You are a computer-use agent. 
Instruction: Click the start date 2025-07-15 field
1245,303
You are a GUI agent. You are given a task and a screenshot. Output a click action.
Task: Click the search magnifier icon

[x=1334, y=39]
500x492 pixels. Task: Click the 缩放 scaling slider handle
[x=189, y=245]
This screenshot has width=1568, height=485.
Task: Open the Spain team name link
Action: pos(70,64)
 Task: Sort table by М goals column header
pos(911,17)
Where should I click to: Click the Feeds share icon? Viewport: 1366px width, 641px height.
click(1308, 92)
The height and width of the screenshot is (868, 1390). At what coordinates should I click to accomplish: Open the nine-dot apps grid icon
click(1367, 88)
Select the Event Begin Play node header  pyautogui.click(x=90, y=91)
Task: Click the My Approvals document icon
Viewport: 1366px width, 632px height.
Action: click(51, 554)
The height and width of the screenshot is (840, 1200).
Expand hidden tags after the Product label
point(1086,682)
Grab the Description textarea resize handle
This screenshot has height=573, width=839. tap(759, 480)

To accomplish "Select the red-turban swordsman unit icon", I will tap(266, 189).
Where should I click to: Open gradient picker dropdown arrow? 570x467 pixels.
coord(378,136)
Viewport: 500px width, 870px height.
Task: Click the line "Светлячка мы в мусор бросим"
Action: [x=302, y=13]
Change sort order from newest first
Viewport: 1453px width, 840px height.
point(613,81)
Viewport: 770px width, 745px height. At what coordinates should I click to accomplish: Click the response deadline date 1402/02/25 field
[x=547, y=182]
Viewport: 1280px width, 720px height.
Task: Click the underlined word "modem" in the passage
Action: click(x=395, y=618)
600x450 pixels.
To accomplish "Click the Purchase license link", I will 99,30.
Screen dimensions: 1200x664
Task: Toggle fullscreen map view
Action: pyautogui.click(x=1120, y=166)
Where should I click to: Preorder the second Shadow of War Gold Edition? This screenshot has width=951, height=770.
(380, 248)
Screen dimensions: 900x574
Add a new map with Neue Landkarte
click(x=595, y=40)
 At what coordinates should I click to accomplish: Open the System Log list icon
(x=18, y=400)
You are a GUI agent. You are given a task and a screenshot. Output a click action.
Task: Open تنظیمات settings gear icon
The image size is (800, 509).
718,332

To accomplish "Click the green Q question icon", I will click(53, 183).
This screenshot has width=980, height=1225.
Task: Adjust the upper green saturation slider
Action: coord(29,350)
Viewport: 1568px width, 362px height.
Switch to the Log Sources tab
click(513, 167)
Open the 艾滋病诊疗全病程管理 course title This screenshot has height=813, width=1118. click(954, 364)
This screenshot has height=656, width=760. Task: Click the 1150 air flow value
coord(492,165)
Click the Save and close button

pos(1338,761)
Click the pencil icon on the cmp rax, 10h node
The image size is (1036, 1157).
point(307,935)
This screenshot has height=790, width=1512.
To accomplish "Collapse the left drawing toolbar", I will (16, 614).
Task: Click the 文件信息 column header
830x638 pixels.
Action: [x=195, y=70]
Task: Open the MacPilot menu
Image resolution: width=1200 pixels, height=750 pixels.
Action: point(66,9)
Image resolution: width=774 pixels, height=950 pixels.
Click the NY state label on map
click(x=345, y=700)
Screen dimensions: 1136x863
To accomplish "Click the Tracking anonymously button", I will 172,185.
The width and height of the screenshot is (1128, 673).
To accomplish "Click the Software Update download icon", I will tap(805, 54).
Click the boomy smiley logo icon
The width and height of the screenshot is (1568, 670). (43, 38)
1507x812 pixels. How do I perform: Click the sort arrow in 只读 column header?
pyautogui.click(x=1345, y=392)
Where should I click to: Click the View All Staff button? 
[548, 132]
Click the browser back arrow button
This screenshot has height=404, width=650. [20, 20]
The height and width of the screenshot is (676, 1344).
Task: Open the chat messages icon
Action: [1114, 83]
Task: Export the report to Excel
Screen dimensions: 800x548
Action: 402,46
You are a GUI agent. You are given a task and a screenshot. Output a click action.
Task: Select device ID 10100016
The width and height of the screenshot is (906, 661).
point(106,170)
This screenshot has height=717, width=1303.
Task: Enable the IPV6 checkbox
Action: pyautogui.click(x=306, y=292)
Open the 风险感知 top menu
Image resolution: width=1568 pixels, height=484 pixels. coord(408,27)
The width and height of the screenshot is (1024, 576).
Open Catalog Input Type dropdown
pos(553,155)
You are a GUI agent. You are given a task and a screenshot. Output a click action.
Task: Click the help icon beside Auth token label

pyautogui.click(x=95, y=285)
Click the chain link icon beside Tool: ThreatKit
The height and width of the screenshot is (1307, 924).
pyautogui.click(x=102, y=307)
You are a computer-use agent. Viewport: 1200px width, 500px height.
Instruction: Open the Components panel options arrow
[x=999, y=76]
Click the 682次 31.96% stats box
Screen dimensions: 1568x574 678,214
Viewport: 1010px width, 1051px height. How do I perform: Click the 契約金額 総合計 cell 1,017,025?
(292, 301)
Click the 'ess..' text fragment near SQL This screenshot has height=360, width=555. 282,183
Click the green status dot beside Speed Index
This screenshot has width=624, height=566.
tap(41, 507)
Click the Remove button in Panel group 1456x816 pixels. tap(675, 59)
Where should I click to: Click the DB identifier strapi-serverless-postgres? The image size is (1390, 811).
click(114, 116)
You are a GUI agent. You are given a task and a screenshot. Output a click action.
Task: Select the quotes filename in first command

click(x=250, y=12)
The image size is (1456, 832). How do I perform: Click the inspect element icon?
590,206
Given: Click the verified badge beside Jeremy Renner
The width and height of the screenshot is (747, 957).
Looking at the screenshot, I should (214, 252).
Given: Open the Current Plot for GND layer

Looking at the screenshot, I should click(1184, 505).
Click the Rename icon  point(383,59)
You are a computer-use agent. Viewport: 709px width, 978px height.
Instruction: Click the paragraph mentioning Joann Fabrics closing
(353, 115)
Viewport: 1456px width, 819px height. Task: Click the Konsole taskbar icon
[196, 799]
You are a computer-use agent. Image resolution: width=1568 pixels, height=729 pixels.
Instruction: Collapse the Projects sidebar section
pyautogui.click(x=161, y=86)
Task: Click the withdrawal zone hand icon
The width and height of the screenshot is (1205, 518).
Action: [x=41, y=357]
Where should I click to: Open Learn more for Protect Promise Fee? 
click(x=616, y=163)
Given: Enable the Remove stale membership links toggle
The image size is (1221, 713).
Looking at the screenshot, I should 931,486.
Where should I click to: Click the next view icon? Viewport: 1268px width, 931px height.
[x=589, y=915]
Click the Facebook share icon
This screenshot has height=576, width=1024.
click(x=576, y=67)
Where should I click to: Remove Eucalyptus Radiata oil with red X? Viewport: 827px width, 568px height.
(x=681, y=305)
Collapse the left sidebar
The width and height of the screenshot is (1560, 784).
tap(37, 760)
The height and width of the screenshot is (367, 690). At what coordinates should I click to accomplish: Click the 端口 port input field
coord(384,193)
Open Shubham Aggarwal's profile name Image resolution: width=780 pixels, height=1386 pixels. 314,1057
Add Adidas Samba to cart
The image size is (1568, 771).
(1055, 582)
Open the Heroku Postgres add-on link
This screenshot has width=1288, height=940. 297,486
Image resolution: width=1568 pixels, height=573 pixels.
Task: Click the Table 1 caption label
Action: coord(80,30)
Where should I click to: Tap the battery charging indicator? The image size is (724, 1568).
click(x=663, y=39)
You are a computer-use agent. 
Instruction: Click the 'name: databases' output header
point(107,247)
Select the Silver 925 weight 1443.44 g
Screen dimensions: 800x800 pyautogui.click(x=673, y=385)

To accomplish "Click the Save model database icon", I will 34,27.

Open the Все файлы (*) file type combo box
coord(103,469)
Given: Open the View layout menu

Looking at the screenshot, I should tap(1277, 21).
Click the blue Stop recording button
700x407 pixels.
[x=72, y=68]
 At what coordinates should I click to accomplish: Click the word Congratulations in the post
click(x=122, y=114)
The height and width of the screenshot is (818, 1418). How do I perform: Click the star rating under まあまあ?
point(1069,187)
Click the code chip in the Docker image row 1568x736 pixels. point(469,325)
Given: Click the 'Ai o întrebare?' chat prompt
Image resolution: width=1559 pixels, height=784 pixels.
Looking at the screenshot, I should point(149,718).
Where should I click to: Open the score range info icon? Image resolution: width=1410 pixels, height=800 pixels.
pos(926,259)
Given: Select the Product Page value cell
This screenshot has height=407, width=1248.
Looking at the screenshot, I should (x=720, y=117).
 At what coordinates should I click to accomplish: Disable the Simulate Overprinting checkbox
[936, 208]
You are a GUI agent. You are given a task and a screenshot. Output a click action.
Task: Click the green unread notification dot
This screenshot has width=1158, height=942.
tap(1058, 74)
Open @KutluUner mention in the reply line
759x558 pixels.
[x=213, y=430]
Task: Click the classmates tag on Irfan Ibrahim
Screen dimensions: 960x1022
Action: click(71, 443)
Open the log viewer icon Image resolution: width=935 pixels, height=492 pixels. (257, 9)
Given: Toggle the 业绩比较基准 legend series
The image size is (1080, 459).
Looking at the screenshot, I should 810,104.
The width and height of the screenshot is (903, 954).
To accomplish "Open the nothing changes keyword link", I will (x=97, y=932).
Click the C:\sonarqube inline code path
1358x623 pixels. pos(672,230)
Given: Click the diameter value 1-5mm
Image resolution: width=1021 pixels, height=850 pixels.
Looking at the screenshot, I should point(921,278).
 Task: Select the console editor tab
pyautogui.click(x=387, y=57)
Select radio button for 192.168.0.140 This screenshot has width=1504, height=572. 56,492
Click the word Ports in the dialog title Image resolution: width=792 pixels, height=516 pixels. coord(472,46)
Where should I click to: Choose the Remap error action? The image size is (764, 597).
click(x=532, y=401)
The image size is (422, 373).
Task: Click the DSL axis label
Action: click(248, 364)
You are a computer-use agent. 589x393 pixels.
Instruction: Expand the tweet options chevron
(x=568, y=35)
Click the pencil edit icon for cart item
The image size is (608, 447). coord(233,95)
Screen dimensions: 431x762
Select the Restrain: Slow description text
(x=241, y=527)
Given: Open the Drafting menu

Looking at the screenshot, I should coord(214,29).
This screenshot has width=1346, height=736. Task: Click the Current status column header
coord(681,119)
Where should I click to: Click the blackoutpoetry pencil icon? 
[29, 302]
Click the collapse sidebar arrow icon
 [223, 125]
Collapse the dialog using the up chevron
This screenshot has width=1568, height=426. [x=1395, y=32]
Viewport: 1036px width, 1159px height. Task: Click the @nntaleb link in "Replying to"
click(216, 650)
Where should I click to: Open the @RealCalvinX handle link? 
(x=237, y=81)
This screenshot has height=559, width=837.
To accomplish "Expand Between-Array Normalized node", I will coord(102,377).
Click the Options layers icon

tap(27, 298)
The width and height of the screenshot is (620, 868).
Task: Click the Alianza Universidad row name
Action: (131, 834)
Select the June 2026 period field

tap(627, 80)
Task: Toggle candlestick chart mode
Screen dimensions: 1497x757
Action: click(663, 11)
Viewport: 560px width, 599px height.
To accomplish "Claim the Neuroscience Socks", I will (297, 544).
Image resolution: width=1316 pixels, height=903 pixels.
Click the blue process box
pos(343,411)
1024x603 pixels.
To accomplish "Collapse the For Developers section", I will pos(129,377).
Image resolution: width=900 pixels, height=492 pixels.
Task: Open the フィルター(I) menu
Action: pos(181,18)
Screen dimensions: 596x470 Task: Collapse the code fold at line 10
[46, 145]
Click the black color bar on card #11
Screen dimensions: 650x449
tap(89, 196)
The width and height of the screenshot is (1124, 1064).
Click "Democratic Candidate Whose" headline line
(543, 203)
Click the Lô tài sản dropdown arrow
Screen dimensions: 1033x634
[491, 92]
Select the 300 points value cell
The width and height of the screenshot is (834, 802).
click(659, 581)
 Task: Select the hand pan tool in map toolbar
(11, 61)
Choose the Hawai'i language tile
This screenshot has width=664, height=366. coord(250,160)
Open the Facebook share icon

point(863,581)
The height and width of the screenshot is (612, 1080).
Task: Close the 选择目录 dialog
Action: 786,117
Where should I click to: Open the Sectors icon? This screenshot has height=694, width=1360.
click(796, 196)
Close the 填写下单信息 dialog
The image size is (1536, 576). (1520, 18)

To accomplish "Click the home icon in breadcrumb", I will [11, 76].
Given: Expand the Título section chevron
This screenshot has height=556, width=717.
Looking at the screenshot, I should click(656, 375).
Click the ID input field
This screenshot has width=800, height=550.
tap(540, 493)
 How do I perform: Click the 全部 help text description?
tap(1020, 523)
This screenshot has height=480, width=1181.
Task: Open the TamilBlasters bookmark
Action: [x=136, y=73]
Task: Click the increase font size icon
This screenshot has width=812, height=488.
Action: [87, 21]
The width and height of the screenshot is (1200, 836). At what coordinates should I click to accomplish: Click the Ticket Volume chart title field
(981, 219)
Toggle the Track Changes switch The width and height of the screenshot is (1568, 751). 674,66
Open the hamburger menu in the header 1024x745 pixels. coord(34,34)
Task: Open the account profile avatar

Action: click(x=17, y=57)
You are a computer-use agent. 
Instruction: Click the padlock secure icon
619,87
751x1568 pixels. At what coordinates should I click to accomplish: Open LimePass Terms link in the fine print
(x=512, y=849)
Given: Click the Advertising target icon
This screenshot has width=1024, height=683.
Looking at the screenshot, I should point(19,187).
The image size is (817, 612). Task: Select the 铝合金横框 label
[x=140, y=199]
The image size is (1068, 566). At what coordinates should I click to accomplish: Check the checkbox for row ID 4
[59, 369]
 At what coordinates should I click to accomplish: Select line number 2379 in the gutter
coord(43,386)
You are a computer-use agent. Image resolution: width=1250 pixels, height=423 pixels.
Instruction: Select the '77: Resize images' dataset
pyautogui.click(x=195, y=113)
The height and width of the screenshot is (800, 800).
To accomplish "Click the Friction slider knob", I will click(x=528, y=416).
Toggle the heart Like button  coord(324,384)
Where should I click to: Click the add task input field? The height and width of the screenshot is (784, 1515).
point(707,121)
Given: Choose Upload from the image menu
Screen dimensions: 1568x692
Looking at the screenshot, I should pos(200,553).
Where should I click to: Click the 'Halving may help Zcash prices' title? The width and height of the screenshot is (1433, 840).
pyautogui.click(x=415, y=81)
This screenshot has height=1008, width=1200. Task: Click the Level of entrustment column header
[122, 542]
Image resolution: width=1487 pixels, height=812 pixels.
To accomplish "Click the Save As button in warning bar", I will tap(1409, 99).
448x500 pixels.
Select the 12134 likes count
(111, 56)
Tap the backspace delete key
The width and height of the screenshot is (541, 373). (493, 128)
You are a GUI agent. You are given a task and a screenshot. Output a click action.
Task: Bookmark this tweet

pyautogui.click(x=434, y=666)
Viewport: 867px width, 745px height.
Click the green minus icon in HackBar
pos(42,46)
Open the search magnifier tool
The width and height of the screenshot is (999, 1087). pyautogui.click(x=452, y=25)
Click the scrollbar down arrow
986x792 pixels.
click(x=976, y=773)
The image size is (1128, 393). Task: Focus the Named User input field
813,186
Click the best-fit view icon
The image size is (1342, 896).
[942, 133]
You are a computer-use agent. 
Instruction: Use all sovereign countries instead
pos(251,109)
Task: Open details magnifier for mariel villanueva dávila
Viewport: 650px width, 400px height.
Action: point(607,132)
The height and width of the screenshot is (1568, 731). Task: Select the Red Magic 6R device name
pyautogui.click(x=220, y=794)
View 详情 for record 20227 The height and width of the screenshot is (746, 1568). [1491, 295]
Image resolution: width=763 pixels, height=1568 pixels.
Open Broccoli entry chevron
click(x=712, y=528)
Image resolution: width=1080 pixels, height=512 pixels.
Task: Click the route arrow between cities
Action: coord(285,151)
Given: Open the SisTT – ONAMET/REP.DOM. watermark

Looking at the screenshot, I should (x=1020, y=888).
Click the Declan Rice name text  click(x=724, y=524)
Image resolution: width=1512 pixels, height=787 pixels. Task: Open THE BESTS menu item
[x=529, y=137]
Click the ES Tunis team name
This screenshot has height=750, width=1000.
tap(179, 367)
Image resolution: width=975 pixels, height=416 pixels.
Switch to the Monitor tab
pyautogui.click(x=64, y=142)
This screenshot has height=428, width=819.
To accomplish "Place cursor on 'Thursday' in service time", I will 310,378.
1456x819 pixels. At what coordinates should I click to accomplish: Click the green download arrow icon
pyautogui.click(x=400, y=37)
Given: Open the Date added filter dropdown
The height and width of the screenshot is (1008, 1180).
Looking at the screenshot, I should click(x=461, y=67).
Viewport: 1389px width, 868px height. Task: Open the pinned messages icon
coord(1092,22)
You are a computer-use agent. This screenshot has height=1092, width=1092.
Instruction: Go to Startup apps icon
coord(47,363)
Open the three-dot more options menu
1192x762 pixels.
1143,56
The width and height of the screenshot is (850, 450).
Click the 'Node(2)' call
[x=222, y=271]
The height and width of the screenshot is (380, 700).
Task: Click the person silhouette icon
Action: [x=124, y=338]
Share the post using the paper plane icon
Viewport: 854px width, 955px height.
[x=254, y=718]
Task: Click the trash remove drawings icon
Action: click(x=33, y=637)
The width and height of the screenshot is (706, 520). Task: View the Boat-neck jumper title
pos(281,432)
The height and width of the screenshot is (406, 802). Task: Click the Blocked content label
****
| Task details |
Bring together each line above where the string "left" turns up.

| Exercise answer |
To accomplish "Collapse the left drawing toolbar", I will (16, 614).
Collapse the left sidebar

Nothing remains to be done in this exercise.